“The flower and the jewel imagery are associated with wisdom, with liberating practices such as meditation and recitation of mantras. And I’m deliberately juxtaposing and merging the organic and the metric. The metric is also an attempt to make visible the invisible workings of nature.” — Tom Wudl
Artist Tom Wudl has exhibited at the legendary Venice, California gallery L.A. Louver for nearly 40 years. His most recent exhibition The Flowerbank World, however, has been closed prematurely due to the COVID-19 pandemic. In this exhibition trailer from L.A. Louver, we visit Wudl in his studio as he prepares works for the show, and we see shots of the installation.
From L.A. Louver:
Over the past two decades, Wudl has taken inspiration from the revered Buddhist text, the Avatamsaka Sutra (The Flower Ornament Scripture), to create an ongoing series of painstakingly detailed paintings, drawings and prints made in response to the text’s evocative and profound literary descriptions. Considered “the most colorful and dramatic rehearsals of Buddhist teachings,” the Avatamsaka Sutra is believed to be one of the earliest discourses by the Buddha. […]

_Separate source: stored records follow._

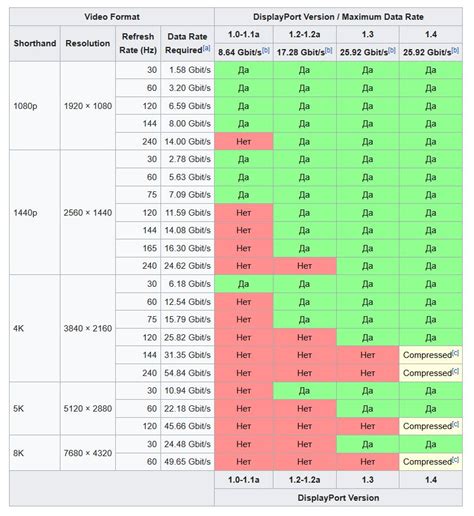474x516 pixels.
Task: Open footnote [c] on 4K 144 Hz Compressed cell
Action: tap(455, 353)
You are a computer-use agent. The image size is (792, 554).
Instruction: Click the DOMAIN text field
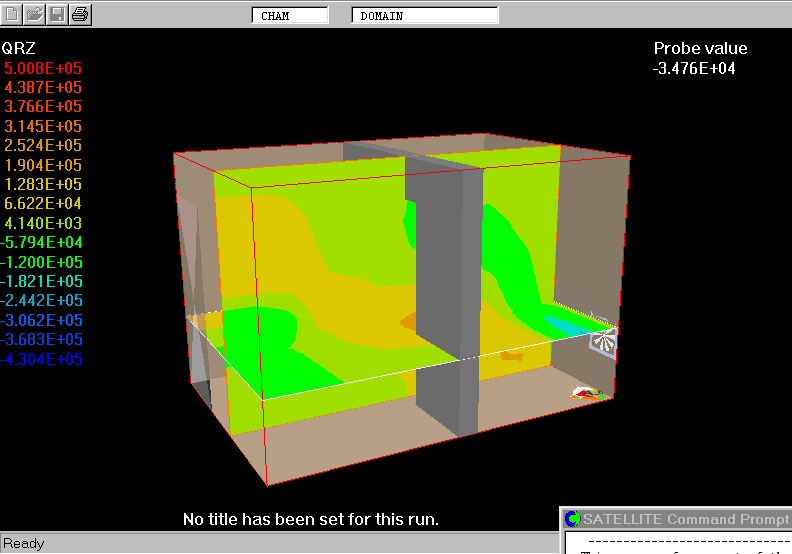tap(424, 15)
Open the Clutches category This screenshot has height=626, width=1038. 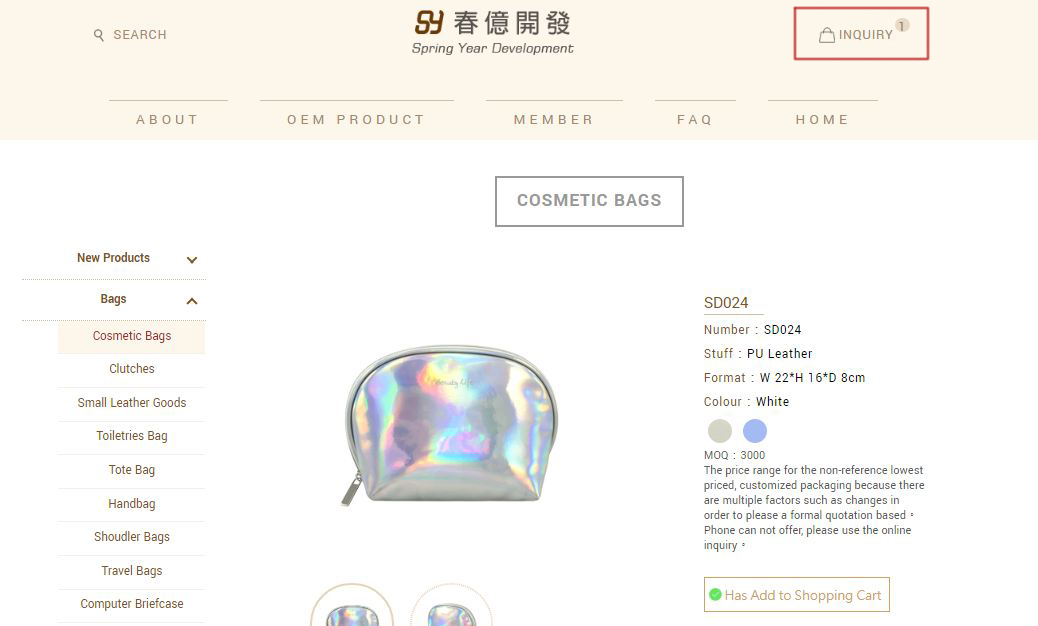point(132,369)
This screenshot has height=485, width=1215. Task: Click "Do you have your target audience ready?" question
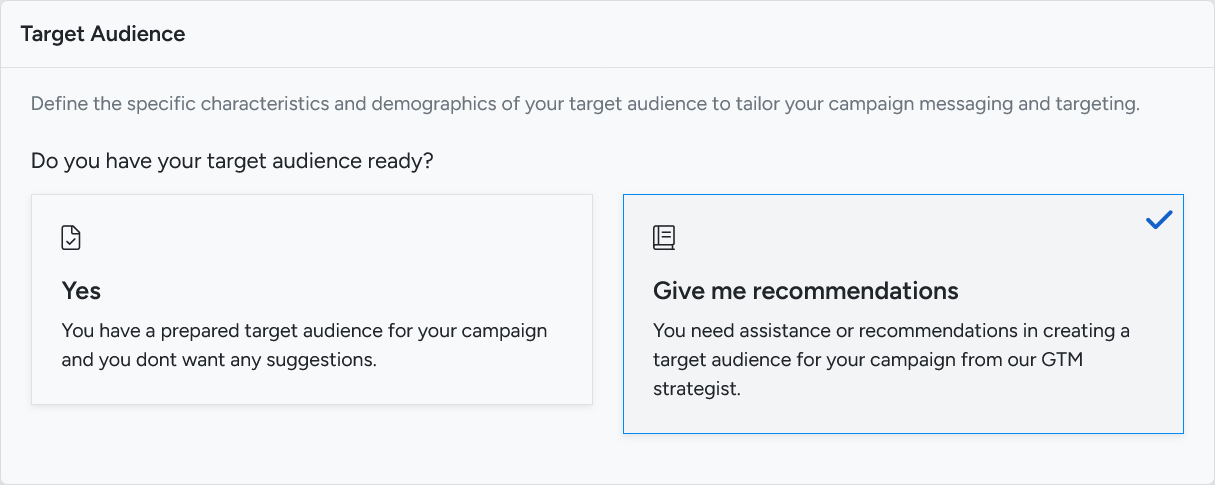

Although inspired by Buddhist principles, the works themselves are not intended to be sacred icons. As a devotee of Buddhism, spirituality has remained at the core of his artistic output; and as a life-long student of Art and Art History, Wudl’s admiration for artists that have embraced the sacred in their work, has encouraged his own artistic pursuits. As a part of this exhibition, a selection of works by these formative “spiritually motivated” artists are presented in conversation with works by Wudl, from Wassily Kandinsky and Agnes Martin, to the Australian Aboriginal artist John Mawurndjul and a 19th century Tibetan Mandala painting. “It is my belief that art has a sacred function,” says Wudl. “The necessity for art is so elemental that it preceded the invention of writing. Art was invented to make the sacred visible by giving form to silent invisible processes that facilitate the unfolding of life.”